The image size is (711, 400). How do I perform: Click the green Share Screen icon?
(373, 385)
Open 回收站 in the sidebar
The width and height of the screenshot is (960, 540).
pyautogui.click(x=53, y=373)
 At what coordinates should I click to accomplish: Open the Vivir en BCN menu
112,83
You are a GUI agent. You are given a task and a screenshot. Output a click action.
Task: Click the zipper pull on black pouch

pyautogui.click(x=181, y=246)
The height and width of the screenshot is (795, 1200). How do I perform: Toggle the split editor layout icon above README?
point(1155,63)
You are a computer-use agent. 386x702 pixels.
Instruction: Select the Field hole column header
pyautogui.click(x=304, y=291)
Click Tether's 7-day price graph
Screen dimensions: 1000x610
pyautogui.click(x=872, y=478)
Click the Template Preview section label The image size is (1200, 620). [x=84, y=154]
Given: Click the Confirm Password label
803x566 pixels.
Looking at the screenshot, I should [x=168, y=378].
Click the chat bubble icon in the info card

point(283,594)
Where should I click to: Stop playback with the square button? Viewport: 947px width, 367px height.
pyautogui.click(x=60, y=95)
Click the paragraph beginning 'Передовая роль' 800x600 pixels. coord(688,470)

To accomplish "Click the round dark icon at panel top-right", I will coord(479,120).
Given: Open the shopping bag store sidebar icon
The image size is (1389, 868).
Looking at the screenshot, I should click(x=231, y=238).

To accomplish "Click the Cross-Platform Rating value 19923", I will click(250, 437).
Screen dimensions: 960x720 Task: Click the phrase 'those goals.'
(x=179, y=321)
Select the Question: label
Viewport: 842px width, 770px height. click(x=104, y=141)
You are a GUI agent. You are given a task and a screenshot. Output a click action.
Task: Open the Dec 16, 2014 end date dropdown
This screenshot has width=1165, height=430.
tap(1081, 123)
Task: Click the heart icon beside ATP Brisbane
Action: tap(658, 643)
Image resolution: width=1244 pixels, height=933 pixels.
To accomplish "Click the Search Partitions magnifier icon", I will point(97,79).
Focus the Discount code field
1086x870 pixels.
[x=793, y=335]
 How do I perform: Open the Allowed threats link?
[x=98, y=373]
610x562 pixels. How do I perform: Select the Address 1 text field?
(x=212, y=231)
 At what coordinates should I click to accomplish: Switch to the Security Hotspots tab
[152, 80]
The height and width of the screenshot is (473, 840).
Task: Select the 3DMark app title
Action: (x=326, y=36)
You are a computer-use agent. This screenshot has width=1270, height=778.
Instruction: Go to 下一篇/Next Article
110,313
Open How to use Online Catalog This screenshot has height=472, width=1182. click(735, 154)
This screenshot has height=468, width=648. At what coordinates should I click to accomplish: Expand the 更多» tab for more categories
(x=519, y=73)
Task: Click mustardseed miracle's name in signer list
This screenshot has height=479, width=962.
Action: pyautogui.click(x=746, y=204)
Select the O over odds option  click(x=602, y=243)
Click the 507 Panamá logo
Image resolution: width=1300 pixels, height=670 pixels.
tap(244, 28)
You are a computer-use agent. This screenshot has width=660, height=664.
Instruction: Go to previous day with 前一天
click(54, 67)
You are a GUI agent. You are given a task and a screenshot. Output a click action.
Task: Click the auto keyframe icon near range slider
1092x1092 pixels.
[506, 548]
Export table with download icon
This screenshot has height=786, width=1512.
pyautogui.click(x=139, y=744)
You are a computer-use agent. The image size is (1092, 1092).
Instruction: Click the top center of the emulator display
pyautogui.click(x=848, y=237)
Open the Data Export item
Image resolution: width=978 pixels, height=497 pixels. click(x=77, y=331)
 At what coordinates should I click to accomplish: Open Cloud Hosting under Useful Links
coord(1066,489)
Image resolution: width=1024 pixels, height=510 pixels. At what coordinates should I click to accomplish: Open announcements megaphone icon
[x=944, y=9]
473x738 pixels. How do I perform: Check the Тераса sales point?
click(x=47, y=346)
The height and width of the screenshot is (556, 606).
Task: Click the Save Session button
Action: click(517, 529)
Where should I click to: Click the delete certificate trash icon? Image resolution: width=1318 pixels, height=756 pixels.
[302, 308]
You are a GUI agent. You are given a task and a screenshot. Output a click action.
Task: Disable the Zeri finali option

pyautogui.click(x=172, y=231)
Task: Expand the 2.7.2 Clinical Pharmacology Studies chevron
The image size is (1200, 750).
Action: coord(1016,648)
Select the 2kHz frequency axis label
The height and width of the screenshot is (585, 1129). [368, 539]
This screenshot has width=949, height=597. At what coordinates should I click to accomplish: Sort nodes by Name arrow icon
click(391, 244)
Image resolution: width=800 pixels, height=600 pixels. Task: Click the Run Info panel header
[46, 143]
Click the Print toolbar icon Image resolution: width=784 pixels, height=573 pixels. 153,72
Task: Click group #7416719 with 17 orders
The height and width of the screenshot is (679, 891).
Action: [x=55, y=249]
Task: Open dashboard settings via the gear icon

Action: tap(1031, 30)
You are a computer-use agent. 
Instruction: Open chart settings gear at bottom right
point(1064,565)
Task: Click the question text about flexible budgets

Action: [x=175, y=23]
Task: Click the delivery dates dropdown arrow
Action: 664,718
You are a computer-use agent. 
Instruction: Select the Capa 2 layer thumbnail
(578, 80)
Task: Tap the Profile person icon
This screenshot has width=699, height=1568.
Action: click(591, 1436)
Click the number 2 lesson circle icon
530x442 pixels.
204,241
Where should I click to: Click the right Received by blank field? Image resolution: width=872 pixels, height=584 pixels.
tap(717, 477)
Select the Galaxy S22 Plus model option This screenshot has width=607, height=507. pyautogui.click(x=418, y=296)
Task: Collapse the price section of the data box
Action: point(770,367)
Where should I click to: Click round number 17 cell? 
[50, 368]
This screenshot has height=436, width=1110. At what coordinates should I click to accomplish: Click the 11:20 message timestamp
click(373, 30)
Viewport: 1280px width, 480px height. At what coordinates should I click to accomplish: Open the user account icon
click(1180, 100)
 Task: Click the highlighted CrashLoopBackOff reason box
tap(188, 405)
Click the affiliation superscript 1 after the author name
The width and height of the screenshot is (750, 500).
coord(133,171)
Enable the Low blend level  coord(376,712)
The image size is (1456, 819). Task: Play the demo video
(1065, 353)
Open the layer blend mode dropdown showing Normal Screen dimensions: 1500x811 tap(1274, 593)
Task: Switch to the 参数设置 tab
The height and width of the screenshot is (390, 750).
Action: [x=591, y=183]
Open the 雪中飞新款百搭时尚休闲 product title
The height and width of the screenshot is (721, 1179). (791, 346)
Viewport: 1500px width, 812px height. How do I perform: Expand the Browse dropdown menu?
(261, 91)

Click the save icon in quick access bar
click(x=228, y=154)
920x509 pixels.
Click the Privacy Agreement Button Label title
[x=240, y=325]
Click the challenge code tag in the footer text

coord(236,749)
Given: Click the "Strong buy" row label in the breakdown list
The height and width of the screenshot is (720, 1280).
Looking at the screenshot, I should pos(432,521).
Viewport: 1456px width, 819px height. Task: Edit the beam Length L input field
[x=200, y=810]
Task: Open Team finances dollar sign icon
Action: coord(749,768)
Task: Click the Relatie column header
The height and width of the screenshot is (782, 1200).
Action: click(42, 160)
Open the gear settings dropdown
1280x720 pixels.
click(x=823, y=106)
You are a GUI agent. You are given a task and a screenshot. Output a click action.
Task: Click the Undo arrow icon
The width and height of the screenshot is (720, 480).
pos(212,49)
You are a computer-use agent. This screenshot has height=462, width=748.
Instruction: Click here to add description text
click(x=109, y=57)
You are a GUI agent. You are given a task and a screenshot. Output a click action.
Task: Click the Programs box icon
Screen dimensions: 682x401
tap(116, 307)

* * * * *

- Problem to work on -
For the material, work out how many lines hold the string "list". Your reply must be the number alone.

- Response box -
2